Her hand clutched his, and Michael took it in both of his hands, trying to infuse it with warmth.

Luisa said, ‘Stephen—’ Her eyes looked beyond Michael to the corners of the room and distended with fear. Involuntarily, Michael looked over his shoulder, but nothing stirred.

‘There’s no one here,’ he said. ‘Stephen isn’t here. You’re quite safe.’ Her eyelids fluttered, and Michael said urgently, ‘Luisa, stay awake. You must stay awake. The ambulance won’t be long.’ Oh God, let that be true, he thought, and as if on cue, he heard sounds above – a door being opened, loud footsteps, and a man’s voice calling that he was the paramedic and asking where they were.

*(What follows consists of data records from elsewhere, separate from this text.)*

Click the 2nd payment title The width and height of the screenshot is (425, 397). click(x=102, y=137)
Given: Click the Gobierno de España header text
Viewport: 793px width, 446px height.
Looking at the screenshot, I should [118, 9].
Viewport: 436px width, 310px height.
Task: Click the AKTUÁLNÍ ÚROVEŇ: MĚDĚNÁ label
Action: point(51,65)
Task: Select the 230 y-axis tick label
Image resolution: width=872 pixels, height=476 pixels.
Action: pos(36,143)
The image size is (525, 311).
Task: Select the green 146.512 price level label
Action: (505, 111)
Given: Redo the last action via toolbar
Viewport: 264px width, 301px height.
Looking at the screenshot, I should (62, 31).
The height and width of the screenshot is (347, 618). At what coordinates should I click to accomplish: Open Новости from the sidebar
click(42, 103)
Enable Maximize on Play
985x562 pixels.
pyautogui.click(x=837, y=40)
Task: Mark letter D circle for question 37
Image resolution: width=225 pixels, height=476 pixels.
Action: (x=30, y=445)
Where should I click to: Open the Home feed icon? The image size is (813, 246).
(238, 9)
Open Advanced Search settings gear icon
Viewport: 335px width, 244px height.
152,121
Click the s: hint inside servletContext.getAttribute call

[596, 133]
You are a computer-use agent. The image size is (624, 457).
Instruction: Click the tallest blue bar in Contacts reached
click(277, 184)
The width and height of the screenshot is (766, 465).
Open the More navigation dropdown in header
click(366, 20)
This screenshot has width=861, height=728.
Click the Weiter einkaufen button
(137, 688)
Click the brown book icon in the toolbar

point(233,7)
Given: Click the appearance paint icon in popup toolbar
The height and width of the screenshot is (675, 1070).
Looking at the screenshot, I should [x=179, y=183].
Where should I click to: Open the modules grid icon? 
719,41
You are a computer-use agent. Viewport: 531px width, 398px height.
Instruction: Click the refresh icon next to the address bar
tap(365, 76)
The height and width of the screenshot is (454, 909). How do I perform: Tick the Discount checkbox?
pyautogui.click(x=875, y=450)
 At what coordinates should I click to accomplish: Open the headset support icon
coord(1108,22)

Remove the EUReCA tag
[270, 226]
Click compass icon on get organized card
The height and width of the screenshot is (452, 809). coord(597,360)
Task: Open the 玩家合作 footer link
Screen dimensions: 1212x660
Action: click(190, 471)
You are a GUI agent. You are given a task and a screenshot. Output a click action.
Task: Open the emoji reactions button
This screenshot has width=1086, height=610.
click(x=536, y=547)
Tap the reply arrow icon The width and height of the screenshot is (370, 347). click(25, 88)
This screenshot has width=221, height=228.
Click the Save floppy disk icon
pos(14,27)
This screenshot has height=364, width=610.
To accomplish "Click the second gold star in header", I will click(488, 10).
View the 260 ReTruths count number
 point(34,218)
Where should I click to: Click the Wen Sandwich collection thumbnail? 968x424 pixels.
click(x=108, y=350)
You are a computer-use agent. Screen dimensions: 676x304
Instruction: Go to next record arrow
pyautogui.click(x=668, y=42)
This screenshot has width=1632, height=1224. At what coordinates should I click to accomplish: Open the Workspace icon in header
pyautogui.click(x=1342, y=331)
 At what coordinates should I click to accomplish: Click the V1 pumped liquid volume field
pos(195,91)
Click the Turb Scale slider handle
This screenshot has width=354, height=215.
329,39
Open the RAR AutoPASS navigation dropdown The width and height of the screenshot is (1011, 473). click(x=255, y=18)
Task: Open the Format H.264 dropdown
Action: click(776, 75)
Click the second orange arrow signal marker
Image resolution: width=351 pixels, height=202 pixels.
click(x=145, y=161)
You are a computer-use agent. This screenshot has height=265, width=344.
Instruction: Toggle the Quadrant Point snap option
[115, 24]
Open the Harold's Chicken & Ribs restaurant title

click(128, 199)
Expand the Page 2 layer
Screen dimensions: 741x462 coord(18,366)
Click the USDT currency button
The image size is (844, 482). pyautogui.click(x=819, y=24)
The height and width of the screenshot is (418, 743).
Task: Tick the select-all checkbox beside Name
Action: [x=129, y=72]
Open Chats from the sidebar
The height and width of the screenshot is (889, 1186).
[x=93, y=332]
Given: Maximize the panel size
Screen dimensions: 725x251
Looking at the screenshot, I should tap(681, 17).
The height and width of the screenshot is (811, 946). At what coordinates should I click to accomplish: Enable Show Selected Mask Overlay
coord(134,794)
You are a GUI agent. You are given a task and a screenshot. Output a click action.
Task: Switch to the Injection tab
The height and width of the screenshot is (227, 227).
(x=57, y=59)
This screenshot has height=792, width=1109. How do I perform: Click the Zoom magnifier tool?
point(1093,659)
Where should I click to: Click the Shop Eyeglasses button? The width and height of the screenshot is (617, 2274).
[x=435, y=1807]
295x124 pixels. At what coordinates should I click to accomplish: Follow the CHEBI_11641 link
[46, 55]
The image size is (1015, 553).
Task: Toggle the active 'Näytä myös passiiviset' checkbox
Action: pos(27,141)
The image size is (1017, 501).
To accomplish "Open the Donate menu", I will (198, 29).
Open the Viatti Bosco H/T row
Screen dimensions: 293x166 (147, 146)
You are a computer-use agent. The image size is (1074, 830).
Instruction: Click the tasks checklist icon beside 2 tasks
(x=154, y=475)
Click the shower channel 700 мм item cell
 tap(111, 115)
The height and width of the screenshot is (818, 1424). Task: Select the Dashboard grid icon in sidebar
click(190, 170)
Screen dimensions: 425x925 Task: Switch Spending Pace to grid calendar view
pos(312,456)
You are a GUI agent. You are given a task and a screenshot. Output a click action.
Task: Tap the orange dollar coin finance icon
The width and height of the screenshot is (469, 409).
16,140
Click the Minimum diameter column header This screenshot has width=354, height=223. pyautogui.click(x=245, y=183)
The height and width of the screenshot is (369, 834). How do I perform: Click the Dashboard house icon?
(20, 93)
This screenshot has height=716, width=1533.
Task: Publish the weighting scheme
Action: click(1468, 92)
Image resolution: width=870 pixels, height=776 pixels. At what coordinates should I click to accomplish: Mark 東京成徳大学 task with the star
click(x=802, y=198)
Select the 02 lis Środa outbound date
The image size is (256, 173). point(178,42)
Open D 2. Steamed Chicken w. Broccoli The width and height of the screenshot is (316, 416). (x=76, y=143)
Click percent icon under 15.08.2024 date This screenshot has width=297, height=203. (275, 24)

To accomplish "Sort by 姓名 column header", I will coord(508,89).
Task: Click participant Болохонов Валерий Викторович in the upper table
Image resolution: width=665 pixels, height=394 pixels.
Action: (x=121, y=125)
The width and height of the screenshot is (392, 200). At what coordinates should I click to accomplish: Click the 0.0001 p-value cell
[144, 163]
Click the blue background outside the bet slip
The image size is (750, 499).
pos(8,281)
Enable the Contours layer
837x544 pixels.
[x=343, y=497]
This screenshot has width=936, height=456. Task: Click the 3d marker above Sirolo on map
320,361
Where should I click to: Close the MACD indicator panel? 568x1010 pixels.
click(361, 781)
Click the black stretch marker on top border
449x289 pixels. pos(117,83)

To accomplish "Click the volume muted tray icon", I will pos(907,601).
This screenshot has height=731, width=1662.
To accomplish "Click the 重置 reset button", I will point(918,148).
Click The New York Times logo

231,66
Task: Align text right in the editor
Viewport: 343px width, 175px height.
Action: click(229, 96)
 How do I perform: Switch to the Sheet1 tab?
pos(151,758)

‘Down here,’ called Michael, releasing Luisa’s hand and going halfway up the stairs.

‘Good God, what on earth is this place?’ said the paramedic, coming down the stairs, his green emergency bag banging against the wall. But he was already kneeling down, his hands moving with professional assurance over Luisa, then opening the bag to take out stethoscope and pieces of equipment that Michael thought were heart monitors.

‘Miss Gilmore – can you hear me? Are you in any pain?’

‘She indicated her heart,’ said Michael. ‘When I said was it angina, she said yes.’

‘Does she have a spray?’

‘I asked her that, but she said it was no use and I couldn’t get her to say where it was. I don’t even know where her bedroom is and I didn’t want to leave her to search for it— And you were on the way—’ Damn, he thought, I’m sounding indecisive and altogether useless.

But the paramedic merely said, ‘You made the right decision. Miss Gilmore, I’m going to make a few quick checks.’ There was a brief interval of beeping machines and some sort of computer result. ‘Ah,’ he said. ‘It looks like an MI, I’m afraid. Myocardial infarct – heart attack in plain terms. Impossible to know if she had the attack then fell, or if the fall brought it on. But we’ll worry about any other injuries when we get her into hospital.’ He produced a syringe and rolled back Luisa’s sleeve. ‘This is what they call a clot-buster,’ he said. ‘We have to be careful about giving this to anyone who’s had one previously, but I think it’s all right – I’d remember if we’d been called out to her in the last year, and I’m fairly sure we haven’t.’

‘One of the advantages of a small community,’ said Michael.

‘It is. I’ll give her nitroglycerine as well, then we’ll get her to the cardiac unit.’

‘How?’ said Michael, in dismay as the man opened his bag again and took out a phial and a fresh syringe. ‘The fallen tree—’

‘They’ll airlift her,’ said the man, administering the injection. He reached for his phone and tapped out a number. ‘We often have to do it out here.’ He spoke into the phone, then nodded, apparently satisfied. ‘Ten to fifteen minutes before they reach us,’ he said. ‘It’s a good service, and the helicopter can land in the field just beyond the main walls I should think. In the meantime, if you’ll help me to carry her up the stairs, we can be ready in the hall.’

A thin spiteful rain was beating against the windows when they got Luisa into the hall, and when Michael opened the main front door the helicopter was already approaching, its propeller sounding like massive leathery wings beating on the night sky. The lights sliced through the dusk like pale, glaring eyes, and the scene began to take on a surreal quality.